(Stored dataset items)
═══
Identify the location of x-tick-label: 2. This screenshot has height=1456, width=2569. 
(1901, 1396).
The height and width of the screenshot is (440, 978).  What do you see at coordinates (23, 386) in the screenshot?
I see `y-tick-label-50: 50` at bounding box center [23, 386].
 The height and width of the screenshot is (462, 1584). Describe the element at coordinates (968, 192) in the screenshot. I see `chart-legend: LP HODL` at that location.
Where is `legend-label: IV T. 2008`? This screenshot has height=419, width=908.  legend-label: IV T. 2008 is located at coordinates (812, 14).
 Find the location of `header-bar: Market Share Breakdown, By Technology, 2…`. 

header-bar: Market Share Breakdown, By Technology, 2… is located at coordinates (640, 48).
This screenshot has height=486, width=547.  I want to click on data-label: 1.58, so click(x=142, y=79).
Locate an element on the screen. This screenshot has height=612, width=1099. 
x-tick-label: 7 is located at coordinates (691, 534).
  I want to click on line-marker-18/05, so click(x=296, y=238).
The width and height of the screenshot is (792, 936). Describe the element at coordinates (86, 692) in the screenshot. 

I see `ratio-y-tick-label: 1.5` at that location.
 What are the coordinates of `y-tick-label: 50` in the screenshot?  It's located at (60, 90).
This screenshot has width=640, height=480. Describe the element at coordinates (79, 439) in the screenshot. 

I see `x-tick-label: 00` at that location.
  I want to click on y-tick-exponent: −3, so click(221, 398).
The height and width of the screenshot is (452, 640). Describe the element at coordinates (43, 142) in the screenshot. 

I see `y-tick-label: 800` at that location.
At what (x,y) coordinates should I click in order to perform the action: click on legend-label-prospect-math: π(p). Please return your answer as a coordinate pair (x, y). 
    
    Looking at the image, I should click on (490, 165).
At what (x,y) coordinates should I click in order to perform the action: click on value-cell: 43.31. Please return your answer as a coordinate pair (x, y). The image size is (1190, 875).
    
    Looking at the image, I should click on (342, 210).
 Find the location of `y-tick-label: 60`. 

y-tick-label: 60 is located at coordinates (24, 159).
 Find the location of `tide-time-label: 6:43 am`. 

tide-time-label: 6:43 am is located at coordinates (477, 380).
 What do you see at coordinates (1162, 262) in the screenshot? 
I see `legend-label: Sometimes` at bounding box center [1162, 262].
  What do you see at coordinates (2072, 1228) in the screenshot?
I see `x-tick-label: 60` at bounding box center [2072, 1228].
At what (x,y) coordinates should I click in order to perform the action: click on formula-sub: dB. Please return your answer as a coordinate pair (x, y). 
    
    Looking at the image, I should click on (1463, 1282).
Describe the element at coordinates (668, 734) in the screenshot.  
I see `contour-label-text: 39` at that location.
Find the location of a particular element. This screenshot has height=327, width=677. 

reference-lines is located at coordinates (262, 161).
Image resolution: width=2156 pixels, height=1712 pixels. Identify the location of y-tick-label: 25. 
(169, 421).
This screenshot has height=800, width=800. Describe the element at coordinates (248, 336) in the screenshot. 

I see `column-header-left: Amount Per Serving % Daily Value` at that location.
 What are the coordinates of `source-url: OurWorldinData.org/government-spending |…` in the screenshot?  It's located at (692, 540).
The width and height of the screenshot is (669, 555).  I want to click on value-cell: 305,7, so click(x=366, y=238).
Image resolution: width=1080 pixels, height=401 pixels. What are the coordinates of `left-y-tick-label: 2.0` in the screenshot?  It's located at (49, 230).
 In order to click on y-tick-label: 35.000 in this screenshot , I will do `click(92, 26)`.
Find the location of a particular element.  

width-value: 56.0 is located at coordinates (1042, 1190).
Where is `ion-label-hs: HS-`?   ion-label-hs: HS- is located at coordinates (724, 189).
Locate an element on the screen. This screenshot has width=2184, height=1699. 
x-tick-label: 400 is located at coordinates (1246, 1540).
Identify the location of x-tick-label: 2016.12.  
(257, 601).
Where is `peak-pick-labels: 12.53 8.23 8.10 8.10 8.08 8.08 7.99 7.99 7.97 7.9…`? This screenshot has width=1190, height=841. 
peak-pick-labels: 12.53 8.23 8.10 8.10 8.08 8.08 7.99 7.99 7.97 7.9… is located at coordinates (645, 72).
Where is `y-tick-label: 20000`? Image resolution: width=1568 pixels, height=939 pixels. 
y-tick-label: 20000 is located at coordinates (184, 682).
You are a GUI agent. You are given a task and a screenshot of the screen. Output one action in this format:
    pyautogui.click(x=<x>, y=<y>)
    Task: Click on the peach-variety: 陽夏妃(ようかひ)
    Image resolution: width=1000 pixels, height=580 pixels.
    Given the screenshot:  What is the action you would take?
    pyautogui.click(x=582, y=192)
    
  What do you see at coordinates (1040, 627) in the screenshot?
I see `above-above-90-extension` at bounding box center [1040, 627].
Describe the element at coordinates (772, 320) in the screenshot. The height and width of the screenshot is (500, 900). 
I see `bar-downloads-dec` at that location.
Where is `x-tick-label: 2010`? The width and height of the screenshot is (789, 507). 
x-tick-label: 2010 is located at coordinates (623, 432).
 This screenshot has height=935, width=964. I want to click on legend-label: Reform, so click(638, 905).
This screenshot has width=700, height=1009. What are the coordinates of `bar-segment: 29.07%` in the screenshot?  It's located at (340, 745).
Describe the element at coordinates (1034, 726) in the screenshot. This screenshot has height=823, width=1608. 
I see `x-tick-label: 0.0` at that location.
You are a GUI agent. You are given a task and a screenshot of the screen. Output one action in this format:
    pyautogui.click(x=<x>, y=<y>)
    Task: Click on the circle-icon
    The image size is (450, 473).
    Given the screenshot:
═══
*Work instructions*.
Reproduce the listing lines from the one containing "is (1190, 875)." through the one containing "tide-time-label: 6:43 am is", inclusive, substituting "Locate" for "Find the location of" and leaving everything else unchanged.

*Output of the task*.
At what (x,y) coordinates should I click in order to perform the action: click on value-cell: 43.31. Please return your answer as a coordinate pair (x, y). The image size is (1190, 875).
    
    Looking at the image, I should click on (342, 210).
 Locate `y-tick-label: 60`. 

y-tick-label: 60 is located at coordinates (24, 159).
 Locate `tide-time-label: 6:43 am`. 

tide-time-label: 6:43 am is located at coordinates (477, 380).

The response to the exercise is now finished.